What Pedro Nel Restrepo has built is not a monument to the Michelin Guide's categories or the Repsol ratings system. It is a restaurant built around a specific culinary identity — Colombian-born, Canarian-adopted, globally formed — that has no exact equivalent anywhere in Spain. The ceviche is not a nod to fashionable Latin American cooking; it is a preparation from the chef's home culture, made with local fish. The Rubia Gallega is not a prestige signaller; it is the best available Spanish beef, aged on-site by a kitchen that has invested in the infrastructure to do it correctly. The empanadilla criolla is not a quirky starter; it is the food of the chef's childhood, placed on a table in the Canary Islands because it belongs there.
"In Etéreo, every dish is a story." The website's phrase is simple enough to be overlooked. It is also accurate. The stories come from Medellín and from Tenerife simultaneously, and the cooking is better for having both to draw from.

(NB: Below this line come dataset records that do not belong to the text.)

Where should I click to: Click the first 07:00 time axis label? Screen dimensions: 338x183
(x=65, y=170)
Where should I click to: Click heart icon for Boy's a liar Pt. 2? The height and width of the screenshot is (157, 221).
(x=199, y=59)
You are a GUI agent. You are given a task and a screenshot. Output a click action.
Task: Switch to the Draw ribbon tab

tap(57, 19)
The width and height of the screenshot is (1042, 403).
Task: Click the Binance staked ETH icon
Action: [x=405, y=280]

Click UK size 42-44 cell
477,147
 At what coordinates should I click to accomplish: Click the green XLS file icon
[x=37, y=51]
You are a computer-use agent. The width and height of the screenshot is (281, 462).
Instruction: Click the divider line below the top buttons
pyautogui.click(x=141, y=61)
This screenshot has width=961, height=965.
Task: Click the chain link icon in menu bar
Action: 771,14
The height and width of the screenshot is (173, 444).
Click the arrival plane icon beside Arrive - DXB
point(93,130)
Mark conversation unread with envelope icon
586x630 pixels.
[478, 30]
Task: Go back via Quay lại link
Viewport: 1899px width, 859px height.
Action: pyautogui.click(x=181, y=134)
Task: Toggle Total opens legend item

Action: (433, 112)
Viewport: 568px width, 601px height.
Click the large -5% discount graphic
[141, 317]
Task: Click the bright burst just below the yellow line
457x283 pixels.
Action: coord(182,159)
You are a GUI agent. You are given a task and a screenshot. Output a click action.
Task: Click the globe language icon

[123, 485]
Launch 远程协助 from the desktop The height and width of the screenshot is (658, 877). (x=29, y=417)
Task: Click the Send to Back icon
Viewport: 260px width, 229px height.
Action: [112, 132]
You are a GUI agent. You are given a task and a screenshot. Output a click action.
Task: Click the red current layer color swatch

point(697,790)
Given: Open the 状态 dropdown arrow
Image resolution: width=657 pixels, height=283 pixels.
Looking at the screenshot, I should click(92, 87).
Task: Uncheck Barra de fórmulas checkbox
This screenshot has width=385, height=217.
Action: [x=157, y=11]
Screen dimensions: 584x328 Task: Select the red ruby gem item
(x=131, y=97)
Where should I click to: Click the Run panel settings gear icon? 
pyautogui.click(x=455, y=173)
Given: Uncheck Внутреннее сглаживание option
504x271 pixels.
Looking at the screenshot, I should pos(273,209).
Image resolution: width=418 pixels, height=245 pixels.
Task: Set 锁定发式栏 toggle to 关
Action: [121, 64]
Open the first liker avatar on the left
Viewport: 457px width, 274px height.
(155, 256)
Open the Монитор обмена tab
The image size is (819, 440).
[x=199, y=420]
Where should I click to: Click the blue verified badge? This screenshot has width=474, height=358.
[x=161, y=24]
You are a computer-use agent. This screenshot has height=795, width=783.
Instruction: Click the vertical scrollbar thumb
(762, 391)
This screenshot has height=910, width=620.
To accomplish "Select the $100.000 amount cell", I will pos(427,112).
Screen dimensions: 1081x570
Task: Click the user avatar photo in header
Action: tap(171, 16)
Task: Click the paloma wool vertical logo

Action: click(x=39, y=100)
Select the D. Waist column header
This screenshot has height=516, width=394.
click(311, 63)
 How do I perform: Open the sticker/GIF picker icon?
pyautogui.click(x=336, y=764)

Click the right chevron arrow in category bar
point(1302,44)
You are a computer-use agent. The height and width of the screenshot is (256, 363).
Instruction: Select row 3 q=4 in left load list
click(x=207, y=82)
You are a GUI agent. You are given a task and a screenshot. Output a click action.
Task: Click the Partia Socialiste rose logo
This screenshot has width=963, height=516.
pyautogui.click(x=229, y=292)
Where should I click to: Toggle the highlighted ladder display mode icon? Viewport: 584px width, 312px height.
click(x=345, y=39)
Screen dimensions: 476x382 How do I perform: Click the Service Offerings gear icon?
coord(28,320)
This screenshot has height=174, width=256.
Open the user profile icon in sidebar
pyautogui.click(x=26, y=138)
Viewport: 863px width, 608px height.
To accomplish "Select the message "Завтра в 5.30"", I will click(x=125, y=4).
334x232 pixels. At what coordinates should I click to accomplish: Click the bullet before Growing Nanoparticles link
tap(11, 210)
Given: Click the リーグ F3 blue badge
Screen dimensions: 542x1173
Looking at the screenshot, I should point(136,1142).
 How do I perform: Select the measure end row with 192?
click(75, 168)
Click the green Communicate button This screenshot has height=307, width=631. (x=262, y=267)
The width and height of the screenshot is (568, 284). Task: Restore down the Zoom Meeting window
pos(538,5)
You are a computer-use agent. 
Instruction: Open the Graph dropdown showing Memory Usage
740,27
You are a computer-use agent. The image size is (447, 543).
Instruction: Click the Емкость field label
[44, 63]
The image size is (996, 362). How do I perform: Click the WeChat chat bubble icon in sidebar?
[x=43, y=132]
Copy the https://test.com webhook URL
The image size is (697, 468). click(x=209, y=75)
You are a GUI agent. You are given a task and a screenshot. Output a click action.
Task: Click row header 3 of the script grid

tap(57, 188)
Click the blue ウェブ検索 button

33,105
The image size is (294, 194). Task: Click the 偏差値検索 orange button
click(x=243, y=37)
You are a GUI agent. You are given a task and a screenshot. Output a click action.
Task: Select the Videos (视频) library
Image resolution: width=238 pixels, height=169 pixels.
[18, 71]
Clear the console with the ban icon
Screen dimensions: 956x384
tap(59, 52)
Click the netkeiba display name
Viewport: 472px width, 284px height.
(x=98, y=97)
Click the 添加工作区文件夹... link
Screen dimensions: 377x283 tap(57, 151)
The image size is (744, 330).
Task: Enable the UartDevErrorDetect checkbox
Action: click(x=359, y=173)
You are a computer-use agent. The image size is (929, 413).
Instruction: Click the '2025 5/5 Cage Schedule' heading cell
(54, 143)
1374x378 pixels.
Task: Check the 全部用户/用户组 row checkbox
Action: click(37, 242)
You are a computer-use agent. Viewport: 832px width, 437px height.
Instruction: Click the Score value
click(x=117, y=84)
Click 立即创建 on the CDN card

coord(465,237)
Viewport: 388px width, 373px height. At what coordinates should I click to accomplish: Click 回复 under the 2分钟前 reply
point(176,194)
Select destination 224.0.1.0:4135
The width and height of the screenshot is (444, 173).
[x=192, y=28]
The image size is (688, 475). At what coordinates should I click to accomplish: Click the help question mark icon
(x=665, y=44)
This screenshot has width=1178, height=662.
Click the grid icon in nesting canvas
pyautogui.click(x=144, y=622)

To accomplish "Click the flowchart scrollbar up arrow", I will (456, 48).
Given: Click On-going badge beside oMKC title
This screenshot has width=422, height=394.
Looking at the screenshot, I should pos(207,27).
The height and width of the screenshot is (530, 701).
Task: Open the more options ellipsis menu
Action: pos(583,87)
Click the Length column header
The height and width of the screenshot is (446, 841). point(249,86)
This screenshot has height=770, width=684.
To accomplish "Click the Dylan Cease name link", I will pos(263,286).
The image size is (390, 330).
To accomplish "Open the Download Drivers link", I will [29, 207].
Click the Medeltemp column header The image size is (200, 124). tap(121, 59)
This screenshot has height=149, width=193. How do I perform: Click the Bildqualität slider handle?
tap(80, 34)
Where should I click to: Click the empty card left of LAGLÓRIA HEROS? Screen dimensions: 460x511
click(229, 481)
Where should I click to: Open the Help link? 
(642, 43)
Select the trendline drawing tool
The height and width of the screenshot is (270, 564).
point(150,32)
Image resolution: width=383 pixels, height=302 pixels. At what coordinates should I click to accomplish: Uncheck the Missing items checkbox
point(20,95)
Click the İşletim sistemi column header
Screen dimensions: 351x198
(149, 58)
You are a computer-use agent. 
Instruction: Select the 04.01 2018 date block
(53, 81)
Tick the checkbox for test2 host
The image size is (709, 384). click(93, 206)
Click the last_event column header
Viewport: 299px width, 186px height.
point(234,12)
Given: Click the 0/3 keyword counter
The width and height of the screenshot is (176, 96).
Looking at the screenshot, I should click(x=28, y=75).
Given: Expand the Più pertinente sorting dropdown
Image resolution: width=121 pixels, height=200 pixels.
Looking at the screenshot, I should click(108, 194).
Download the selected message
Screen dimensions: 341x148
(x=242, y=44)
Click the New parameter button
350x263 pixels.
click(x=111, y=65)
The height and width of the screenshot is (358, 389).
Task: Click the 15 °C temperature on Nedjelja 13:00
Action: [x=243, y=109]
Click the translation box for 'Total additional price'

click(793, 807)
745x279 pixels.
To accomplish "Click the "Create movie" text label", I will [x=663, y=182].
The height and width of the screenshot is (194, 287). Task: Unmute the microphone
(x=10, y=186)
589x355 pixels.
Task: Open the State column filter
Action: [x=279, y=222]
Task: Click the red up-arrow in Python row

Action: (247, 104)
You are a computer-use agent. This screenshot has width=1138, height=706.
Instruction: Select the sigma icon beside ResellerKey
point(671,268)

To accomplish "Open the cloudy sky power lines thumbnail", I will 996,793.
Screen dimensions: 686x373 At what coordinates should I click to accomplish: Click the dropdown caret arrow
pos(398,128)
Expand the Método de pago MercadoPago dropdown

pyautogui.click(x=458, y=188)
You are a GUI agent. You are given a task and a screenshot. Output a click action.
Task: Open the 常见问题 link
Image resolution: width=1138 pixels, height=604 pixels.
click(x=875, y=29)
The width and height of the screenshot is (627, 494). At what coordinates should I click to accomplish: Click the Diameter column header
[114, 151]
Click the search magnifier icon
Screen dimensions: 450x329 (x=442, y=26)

The restaurant also represents something that matters beyond its own walls: proof that the capital of the Canary Islands can sustain serious cooking. Santa Cruz de Tenerife has the infrastructure of a real city — an opera house, a university, a market, a port, a history — but it has been overshadowed, for decades, by the tourist economy of the island's southern coast. Etéreo is a restaurant that requires the city to have arrived at it; it is not a tourist restaurant in any sense, and it has not softened its identity to attract the resort trade. It has instead made the case, through the quality of the cooking and the loyalty of its following, that the capital's food scene is worth taking seriously. That case is now won. Pedro Nel made it.